WORK TASK ▸ In the data below, find each line that contains the word "will" and copy it.

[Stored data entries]
++++++++++++++++++++

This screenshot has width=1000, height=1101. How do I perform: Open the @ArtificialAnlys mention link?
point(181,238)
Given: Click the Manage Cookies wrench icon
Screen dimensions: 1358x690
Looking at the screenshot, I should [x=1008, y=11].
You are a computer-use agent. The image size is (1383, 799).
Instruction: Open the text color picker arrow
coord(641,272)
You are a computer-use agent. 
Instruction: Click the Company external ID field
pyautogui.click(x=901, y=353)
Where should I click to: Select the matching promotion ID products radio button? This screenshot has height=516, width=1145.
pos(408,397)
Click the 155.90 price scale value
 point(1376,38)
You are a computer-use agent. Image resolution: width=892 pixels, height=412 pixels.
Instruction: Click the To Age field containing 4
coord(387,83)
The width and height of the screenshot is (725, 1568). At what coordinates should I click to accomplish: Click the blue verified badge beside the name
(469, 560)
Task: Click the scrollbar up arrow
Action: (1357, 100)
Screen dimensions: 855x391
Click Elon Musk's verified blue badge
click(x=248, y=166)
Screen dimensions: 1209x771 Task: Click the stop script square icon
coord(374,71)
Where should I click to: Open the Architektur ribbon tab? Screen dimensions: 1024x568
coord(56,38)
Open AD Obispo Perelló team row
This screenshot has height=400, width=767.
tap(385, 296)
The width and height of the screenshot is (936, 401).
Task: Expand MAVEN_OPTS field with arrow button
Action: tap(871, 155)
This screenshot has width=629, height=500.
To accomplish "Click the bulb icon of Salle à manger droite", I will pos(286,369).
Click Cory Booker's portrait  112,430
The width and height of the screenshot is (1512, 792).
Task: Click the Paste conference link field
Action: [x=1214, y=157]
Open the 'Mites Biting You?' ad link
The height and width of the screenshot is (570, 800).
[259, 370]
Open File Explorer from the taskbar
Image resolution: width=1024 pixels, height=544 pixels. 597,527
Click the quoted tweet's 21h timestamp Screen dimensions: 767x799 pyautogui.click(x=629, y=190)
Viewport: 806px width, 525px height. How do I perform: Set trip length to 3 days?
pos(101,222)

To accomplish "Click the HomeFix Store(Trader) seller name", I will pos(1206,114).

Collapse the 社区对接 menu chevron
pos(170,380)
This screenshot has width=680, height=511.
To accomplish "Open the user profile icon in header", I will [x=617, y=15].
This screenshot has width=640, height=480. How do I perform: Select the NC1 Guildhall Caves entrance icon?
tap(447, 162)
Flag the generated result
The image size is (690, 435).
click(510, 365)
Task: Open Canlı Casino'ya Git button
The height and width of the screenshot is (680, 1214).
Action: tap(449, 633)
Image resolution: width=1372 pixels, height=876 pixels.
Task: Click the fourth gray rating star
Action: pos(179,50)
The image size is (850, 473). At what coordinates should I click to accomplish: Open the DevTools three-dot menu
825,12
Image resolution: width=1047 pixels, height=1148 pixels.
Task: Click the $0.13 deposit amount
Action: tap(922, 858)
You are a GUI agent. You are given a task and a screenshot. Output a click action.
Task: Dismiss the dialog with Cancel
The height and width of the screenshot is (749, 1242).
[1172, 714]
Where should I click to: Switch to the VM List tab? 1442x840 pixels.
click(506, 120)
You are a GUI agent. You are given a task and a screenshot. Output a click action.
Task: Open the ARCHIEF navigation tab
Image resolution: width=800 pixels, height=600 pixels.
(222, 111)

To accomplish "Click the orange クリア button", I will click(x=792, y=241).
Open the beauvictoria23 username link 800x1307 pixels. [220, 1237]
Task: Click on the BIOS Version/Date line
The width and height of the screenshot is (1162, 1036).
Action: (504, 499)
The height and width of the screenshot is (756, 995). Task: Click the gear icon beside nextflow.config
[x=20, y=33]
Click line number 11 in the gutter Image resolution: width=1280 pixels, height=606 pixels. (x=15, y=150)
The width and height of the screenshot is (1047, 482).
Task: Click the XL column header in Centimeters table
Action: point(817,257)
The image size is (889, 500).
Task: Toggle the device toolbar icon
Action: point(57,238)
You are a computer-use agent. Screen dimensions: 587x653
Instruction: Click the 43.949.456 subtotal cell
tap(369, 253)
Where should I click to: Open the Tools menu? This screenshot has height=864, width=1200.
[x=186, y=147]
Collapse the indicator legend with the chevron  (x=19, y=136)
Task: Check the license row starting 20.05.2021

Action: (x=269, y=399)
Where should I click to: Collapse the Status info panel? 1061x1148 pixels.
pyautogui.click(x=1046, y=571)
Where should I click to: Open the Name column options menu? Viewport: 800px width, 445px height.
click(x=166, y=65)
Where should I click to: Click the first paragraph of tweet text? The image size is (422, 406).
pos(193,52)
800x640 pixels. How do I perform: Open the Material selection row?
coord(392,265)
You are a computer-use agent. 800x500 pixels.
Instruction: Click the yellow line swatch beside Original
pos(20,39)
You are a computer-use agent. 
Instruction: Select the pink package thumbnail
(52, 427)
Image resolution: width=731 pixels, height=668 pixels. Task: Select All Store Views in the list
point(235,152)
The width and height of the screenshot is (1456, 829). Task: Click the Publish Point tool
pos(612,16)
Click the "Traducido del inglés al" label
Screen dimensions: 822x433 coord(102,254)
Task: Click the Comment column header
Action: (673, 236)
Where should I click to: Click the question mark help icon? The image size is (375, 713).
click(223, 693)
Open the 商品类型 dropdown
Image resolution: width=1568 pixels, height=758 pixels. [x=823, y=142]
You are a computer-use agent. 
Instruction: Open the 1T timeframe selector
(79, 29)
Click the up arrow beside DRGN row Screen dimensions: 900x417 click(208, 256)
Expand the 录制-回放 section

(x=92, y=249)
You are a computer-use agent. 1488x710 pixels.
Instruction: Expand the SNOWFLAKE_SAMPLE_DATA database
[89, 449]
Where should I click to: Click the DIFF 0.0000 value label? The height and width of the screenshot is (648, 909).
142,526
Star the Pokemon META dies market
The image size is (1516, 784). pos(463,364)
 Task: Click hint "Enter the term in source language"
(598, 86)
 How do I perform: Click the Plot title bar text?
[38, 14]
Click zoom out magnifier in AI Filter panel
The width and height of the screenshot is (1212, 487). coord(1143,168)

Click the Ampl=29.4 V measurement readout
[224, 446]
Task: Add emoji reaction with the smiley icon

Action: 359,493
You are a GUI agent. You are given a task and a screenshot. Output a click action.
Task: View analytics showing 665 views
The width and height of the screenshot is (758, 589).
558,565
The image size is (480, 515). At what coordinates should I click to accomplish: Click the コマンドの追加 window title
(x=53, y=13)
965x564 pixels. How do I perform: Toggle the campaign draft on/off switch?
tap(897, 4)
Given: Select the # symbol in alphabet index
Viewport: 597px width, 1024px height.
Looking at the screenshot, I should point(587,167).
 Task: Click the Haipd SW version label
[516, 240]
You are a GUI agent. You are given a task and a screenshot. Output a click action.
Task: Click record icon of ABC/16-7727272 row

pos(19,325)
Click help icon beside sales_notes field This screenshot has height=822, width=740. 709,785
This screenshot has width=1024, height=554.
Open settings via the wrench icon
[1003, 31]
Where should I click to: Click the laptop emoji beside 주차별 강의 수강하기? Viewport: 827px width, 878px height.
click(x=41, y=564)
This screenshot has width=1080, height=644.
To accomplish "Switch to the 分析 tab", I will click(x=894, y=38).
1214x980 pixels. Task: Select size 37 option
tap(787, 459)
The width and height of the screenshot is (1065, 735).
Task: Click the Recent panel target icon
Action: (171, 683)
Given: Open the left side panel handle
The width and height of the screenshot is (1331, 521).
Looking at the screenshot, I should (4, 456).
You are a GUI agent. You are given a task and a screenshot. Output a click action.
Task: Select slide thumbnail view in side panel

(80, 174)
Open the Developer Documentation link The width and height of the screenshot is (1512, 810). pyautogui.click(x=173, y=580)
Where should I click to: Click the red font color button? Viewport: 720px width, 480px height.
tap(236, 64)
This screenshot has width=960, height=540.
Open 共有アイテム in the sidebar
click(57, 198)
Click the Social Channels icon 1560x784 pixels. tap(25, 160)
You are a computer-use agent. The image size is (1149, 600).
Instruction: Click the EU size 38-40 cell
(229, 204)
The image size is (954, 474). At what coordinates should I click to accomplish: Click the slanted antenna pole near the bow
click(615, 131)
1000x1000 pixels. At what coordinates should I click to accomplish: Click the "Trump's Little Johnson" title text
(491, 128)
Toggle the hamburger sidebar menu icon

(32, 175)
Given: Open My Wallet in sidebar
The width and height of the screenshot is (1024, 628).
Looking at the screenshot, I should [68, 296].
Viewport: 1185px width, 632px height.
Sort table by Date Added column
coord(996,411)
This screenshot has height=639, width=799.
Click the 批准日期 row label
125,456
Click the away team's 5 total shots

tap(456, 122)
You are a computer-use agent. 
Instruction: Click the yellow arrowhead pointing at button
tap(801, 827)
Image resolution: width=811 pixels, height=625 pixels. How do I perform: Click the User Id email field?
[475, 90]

++++++++++++++++++++

EXERCISE SOLUTION ▸
To accomplish "Click the bulb icon of Salle à manger droite", I will pos(286,369).
To accomplish "Click the HomeFix Store(Trader) seller name", I will pos(1206,114).
To accomplish "Open the user profile icon in header", I will [x=617, y=15].
To accomplish "Click the orange クリア button", I will click(x=792, y=241).
To accomplish "Switch to the 分析 tab", I will click(x=894, y=38).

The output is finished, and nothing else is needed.